First, we need to get `k` all by itself on one side of the inequality sign.
1. We have `(1/3)k` which means `k` is being divided by 3. To undo division, we do multiplication! So, we multiply both sides of the inequality by 3.
`(1/3)k * 3 >= -5 * 3`
2. When we multiply both sides by a positive number, the inequality sign stays exactly the same.
`k >= -15`
3. Now we have our solution!
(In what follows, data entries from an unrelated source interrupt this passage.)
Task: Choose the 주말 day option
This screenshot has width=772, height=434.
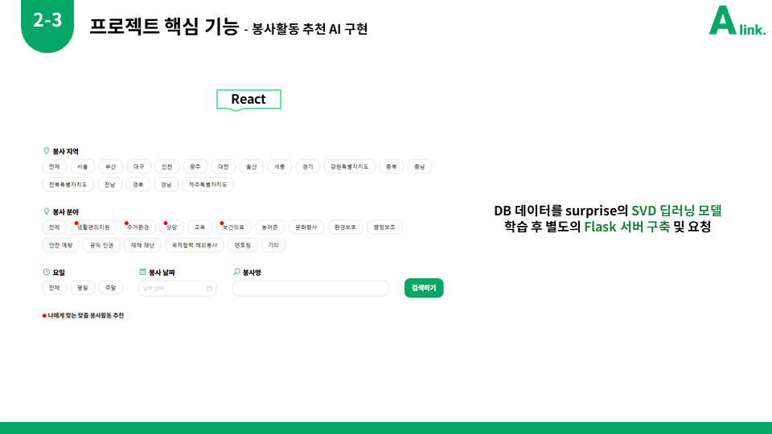Action: (x=111, y=288)
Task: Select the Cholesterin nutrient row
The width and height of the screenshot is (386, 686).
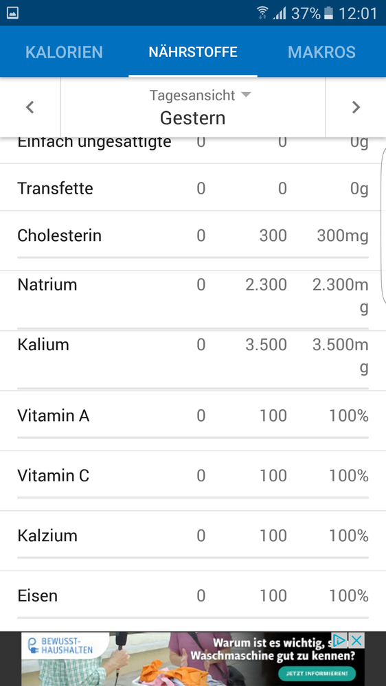Action: 193,240
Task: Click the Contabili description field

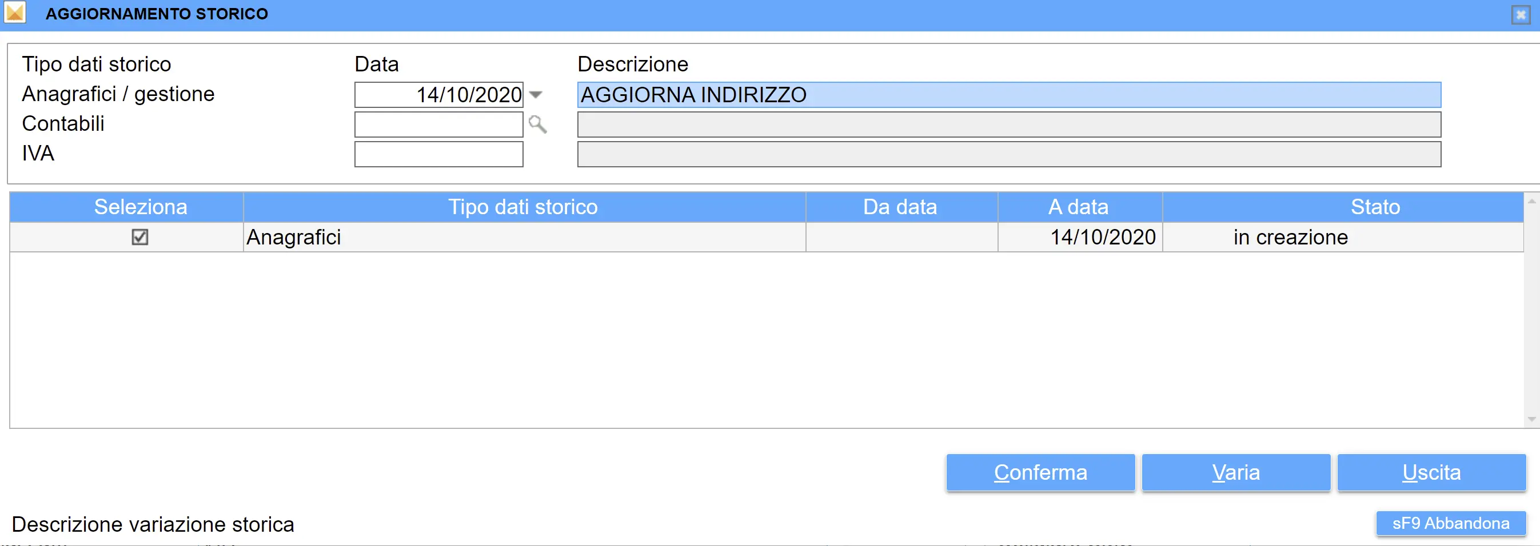Action: [1009, 124]
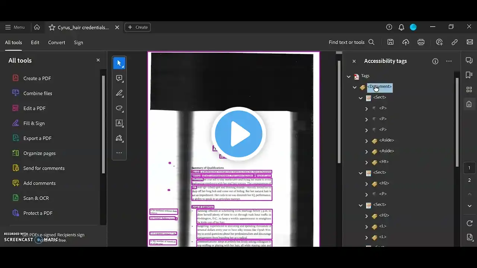Image resolution: width=477 pixels, height=268 pixels.
Task: Select the Highlight pen tool
Action: click(x=119, y=93)
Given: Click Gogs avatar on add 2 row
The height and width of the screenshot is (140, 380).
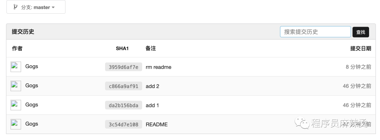Looking at the screenshot, I should click(16, 86).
It says `k` can be any number that is -15 or bigger.
4. To draw the graph, we put a solid dot (a closed circle) on the number -15 because `k` can be equal to -15. Then, we draw an arrow pointing to the right from -15, because `k` can be any number greater than -15.
5. For set notation, we write down all the numbers `k` that satisfy our solution: `{k | k >= -15}`.
6. For interval notation, we write the smallest number `k` can be (which is -15) and the largest number it can be (which goes on forever to positive infinity). We use a square bracket `[` for -15 because it's included, and a parenthesis `)` for infinity because you can never actually reach it: `[-15, \infty)`.